Testa di Artemide

03 gennaio 2022 03 gennaio 2022

La Testa, in raffinato marmo bianco di Paros con leggere venature, raffigura una donna dai tratti delicati.

La postura indica una leggera torsione del capo. I capelli, dei quali è resa l’ondulazione naturale, sono raffigurati con un’acconciatura complessa: sono divisi centralmente in quattro partiture, con le zone centrali e le due ciocche laterali che si riuniscono sopra la nuca in un alto chignon. L’acconciatura mostra anche la presenza di una tenia (una fascia, o un nastro) sopra la fronte. In questo punto, centralmente, la scultura mostra un foro che serviva a inserire un elemento applicato, probabilmente di metallo.

Il tipo iconografico si rifà a modelli del IV secolo a.C. e principalmente allo stile iniziato da Prassitele. Considerata talvolta un originale greco, adesso, si ritiene che la scultura sia una copia romana realizzata nel I secolo a.C. di una statua greca databile al IV sec. a.C.

Il soggetto è identificato con Afrodite o con Artemide. Quest’ultima ipotesi pare attualmente la più accreditata sulla base di confronti iconografici e non solo: il foro sulla fascia dell’acconciatura poteva ospitare un piccolo spicchio di luna, attributo della dea. Inoltre, la posizione del capo rispetto al collo suggerisce una posizione come quella di chi sta prendendo la mira per scagliare una freccia, coerentemente con l’identificazione con la dea della caccia.

Il culto di Artemide a Taranto
La dea Artemide, Diana per i Romani, assume molte sfaccettature: è una cacciatrice, è una dea casta, e, insieme al fratello Apollo, rappresentano la dualità del Sole e della Luna, del maschile e del femminile.

Nella nostra città e soprattutto nel suo territorio Artemide è rappresentata come Artemis Bendis o Agròtera (cacciatrice). Il suo ruolo di “Signora degli animali feroci” ben si spiega con la importanza della ricchezza di risorse offerta dal territorio, rappresentata appunto dalla fauna selvatica, per i coloni greci.

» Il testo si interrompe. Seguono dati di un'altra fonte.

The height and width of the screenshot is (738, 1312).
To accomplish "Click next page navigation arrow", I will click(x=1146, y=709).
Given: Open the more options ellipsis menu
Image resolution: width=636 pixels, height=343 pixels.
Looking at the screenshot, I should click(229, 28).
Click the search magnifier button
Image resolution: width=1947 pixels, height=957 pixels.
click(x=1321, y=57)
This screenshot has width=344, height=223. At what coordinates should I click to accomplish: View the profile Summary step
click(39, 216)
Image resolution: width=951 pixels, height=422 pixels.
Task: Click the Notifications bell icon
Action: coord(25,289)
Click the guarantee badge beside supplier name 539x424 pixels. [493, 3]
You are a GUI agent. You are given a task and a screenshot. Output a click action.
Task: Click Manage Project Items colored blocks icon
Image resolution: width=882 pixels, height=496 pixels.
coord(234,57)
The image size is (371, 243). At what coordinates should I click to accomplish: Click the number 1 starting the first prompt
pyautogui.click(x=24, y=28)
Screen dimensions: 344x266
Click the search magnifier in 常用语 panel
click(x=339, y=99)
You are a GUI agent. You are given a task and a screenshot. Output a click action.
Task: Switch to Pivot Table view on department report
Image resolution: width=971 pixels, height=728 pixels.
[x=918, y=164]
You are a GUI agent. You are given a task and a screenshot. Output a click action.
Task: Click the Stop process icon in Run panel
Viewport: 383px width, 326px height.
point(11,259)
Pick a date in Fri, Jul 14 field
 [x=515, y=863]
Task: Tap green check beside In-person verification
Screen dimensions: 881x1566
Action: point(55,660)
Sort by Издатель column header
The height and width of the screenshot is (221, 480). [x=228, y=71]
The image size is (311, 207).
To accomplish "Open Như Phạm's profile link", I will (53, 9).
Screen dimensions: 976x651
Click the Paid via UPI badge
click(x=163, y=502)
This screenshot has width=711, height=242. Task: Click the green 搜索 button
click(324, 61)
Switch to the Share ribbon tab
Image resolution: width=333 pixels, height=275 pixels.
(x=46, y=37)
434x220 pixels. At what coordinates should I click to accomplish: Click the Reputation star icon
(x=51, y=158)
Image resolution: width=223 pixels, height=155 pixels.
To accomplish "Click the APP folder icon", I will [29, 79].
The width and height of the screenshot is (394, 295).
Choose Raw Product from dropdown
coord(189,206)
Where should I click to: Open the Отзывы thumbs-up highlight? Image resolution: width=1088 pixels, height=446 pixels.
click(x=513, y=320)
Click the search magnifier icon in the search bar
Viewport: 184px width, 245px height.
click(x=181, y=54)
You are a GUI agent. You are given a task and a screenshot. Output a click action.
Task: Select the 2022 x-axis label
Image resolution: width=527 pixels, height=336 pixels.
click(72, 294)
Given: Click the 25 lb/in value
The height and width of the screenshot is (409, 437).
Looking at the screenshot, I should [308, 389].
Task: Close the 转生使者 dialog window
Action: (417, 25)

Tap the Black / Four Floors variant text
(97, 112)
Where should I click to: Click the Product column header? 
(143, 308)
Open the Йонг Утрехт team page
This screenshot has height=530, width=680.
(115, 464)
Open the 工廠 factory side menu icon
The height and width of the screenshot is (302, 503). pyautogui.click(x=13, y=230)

Tra le testimonianze del culto di Artemide presenti in città ricordiamo la dedica su un blocco di càrparo reimpiegato nel sacello, a valenza funeraria, all’interno dell’Ospedale militare marittimo e l’iscrizione rinvenuta nel corso degli scavi al Castello Aragonese che fa riferimento ad Artemide Orthìa, probabilmente riferibile al vicino tempio dorico arcaico. Un altro luogo di culto a lei dedicato è stato identificato nel 1895 in corrispondenza del tratto terminale di via D’Aquino a ridosso dell’antica agorà.